Make These Money Moves When Getting Your First Job
Getting your first job is a huge accomplishment, and with your steady new paycheck comes both financial responsibility and opportunity. Prepare for your fiscal future with Needham Bank’s helpful tips on how to manage a budget after starting a new job, while learning to spend wisely and save for your future.
Get “free money” on your first day at work
When starting a new job, be sure to take advantage of any company-sponsored retirement accounts as soon as you can. The most common retirement accounts are 401(k)s and IRAs. Most employers offer retirement accounts for full-time employees and match a portion of employee contributions. This employer-match is essentially “free money” for your future.
If your company offers either of these accounts, make sure to contribute at least the percentage that your company matches. If you’ve ever wondered how much money you need to retire to become a millionaire, the secret is to start saving early. Now that you have your first job, you can start adding to your fund immediately.

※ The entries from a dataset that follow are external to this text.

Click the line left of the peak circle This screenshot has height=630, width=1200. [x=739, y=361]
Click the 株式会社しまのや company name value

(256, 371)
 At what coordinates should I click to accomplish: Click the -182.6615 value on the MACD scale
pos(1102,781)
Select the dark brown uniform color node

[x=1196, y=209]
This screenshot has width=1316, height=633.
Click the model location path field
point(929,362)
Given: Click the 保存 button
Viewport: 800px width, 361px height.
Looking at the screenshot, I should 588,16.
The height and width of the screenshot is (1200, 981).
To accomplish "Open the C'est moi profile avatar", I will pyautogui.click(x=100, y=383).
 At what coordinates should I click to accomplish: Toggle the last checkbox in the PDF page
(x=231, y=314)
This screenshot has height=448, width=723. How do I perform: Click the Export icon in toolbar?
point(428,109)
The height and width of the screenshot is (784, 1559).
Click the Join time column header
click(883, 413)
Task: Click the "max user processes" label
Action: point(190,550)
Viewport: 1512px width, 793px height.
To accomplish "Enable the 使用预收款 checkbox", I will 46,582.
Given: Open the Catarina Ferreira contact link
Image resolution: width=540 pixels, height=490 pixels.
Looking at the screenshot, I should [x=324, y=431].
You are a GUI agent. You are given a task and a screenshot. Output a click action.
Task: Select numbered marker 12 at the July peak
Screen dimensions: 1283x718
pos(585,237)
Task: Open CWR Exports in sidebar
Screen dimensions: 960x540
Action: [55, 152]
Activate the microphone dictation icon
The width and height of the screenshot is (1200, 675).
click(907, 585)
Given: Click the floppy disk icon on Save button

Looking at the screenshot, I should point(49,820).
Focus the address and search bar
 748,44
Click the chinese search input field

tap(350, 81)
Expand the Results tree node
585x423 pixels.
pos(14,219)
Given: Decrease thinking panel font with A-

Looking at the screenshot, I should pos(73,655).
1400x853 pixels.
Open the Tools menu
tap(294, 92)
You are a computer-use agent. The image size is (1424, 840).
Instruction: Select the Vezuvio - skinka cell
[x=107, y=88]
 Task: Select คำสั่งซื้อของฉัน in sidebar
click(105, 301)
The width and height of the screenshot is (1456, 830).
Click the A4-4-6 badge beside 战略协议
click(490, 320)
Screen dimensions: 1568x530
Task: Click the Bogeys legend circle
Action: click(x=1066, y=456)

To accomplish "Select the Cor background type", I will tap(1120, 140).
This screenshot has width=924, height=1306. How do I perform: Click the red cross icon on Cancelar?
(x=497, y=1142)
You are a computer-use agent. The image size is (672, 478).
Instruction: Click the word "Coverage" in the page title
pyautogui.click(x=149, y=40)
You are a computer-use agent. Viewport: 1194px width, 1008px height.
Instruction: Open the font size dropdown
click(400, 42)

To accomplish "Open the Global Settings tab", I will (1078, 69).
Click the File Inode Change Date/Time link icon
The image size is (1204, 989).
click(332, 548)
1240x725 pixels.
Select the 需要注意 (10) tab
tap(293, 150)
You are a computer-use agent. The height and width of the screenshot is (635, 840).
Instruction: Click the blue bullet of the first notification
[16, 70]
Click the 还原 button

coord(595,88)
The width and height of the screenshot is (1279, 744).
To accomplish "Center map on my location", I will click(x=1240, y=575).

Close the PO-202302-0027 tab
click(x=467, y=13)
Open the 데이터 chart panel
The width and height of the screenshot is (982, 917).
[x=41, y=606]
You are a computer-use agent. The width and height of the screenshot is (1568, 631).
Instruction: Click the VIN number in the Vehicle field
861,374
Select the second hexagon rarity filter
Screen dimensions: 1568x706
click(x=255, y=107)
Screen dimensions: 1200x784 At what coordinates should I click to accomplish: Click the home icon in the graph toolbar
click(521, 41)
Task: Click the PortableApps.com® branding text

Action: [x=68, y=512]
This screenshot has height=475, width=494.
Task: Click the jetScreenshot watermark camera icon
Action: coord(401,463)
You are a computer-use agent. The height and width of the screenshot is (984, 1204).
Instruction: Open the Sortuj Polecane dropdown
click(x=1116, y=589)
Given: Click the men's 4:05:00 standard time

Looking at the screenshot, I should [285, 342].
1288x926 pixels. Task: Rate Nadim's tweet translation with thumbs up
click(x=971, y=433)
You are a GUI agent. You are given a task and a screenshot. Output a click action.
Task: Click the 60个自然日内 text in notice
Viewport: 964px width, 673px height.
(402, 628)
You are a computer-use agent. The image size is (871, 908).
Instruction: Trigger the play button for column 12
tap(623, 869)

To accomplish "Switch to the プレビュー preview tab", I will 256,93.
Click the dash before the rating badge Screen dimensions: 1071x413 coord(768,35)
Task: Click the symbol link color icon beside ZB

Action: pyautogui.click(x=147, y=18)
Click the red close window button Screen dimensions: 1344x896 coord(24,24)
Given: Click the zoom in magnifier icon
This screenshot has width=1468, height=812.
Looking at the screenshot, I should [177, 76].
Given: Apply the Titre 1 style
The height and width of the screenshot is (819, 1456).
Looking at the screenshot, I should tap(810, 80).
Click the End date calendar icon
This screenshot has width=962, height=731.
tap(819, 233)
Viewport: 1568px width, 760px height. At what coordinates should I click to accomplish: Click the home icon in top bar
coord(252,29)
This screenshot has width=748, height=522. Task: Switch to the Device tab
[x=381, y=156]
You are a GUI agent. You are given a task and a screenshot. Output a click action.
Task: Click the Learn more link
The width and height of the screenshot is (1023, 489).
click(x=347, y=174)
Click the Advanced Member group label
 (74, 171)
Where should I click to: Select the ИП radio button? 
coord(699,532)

If you are unsure of the amount to add to your fund, start by following these two simple rules.
- The “multiply by 25” rule: This rule estimates how much money you will need in your retirement account in order to afford 25 years in retirement.
- The 4% rule: This estimates how much money you can safely withdraw from your nest egg per year once you reach standard retirement age. Log into your Needham Bank account and use our retirement calculator to understand what you’ll need to save to have enough money to live off of when you reach your retirement age.
Make and manage a budget
Budgeting can be challenging, especially if you’ve never budgeted before. An easy way to begin is to think of what you might want to spend your money on, what you have to pay for, and what you want to work toward.
Start by listing out your monthly financial obligations: car payments, groceries, phone bills, etc., then outline what you may need to save up for, like a new car, clothes or an apartment. Note how much money you take in per month and outline any student loans, car loans or other debt you’ll need to pay back.
The math is very simple: add up all your monthly expenses and subtract them from what you bring in per month. The difference represents the amount you can put toward savings or debt repayment. Anything left over can be considered disposable. This method ensures all your important savings priorities are being met but also gives you the flexibility to reward yourself every month.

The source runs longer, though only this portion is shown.